What fascinates me is how something so obviously Christian and Christological can be said by anyone familiar with the books to also symbolize Islam, Buddhism, and the catch-all goodness of modern secularism, child mentoring. Well, here’s how.

In a world rife with political correctness – the feeling that the worst moral offense possible is a judgment of anything – we now live according to our feelings. Notice how (and he is certainly not alone) Neeson has a personal feeling about the symbolism of Aslan. And his personal feeling trumps all facts and reality, well, because he exemplifies a moral world where facts and reality are secondary to personal feelings about things. We are becoming people with oatmeal for brains.

There are too many contradictions in Neeson’s feelings to spend time on. But again, that doesn’t bother the politically correct feeler. After all, things like contradictions in fact are of lesser importance than one’s personal take on a matter.

This is no simplistic or frustrated attack on “political correctness” or our vague postmodern world. This is serious stuff and Neeson’s feeling about Aslan is just a harmless example of a vicious cancer on the modern human mind and soul.

Why are people – more and more of them – run by their personal feelings on things in the light of direct contradiction of fact and reality? We have traded the exercise of thinking about truth for feeling about self.

6 comments:

Daria said...

How sad, really...so sad to have someone be touching the greatest story ever told (the Redemption), the most important fact in the history of the universe (as Chambers says) and completely miss it! : (

Oatmeal brains...nice. ;-) Except, oatmeal keeps expanding. ;-) Perhaps more just gruel-brains? heh

Quintessential said...

Neeson knows better. He played in the old Pilgrim's Progress as well as Les Miserables. According to Wikipedia, he was known to sneak into services held by none other than the fire and brimstone preacher, Ian Paisley.

May God give the Christian actors in Hollywood the courage to stand up for the truth, even when it is upopular. I'm not assuming that Neeson is a Christian, but it goes without saying.

Ritchie said...

Please. It's a story - a work of fiction - a piece of art. People draw their own individual interpretations from art all the time. In fact it can be argued that that is the point of art.
The question is, why do you take offence at someone drawing a different interpretation to yours?

Phil Steiger said...

Though it can be argued that people may interpret art differently, that has no bearing on whether they are right about it. Granted that there are plenty of pieces of art where a meaning may be fuzzy, hard to find, or deliberately obscured.

But I believe this entirely subjective take on art demeans the form. If you take it seriously, you ought to take it seriously.

And here we have one that is as clear as day: the author says it is Christ, all serious interpreters of it recognize Aslan as Christ, no other major religious figure fits the mold of Aslan (think of the rsurrection scene).

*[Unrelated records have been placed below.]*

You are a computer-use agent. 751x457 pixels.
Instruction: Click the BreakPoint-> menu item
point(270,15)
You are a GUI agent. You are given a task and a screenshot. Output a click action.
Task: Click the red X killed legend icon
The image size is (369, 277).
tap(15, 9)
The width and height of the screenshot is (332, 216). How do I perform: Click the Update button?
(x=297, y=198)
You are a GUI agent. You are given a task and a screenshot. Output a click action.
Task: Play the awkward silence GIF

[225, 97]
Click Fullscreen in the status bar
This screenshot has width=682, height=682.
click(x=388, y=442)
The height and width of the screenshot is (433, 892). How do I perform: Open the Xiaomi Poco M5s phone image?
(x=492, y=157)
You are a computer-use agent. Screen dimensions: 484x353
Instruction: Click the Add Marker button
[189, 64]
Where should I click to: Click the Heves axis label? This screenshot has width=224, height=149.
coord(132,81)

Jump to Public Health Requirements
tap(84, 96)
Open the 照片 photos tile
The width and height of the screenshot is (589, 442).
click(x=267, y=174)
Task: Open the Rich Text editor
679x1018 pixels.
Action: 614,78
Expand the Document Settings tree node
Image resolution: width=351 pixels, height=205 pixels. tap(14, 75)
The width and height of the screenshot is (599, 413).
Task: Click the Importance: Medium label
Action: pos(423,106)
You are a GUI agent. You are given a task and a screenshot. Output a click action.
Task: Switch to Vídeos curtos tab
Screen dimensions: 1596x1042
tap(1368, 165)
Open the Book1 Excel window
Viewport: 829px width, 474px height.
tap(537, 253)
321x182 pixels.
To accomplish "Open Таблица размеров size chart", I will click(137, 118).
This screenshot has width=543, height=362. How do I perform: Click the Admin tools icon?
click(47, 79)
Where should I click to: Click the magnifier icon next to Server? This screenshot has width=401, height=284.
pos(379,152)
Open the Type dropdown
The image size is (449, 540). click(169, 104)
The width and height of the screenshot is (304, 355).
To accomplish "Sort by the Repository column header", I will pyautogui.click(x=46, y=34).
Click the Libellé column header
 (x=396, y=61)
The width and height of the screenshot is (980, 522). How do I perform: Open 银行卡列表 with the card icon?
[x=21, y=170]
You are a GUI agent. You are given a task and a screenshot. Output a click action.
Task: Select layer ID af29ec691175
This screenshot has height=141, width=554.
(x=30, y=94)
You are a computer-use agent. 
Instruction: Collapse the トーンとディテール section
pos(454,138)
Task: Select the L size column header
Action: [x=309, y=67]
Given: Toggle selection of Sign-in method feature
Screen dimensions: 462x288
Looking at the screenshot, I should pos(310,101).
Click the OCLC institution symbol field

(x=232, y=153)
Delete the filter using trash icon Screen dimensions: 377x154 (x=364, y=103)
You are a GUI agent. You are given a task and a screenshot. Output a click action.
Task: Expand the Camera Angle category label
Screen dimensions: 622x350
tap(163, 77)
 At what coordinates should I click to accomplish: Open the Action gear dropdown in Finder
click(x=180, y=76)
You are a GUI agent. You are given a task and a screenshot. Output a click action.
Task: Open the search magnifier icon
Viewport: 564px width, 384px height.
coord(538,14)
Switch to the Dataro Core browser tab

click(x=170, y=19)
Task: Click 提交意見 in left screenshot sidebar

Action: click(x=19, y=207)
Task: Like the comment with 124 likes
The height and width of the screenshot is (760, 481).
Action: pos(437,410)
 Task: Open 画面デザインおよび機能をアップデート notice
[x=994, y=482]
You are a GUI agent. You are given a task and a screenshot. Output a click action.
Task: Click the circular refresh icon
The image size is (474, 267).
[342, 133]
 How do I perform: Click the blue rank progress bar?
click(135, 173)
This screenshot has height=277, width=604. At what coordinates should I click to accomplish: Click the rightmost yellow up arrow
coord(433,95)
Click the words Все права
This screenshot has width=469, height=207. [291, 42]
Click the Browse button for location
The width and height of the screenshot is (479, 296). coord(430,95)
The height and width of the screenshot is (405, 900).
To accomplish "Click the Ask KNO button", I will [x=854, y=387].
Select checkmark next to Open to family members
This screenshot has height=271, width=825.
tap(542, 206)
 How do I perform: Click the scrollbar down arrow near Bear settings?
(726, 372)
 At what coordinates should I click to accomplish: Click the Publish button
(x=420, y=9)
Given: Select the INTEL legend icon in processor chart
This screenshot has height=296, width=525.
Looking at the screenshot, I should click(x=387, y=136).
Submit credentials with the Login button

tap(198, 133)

So it matters because a non-Christological interpretation of Aslan is flat wrong, misses the point of the whole thing, and demeans the art form.

Ritchie said...
This comment has been removed by the author.
Ritchie said...

I'd be more inclined to agree if Liam Neeson compared Aslan to Britney Spears, or Alfred Hitchcock, or someone totally obscure. But Mohammed? This Christ-like mold that Aslan fits is merely that of a pretty generic wise, resurrected, Messianic/demigod-like figure. That's a relatively indistinct mold, bearing in mind there are dozens of such religious figures, such as the Egyptian god Osiris, to the Greek Dionysus, to the Babylonian Tammuz, and many more.
I don't doubt Jesus was the figure C.S.Lewis had in mind, given his religous views, but really the parellels between Aslan and Christ are not so absolute that any other interpretation is perverse.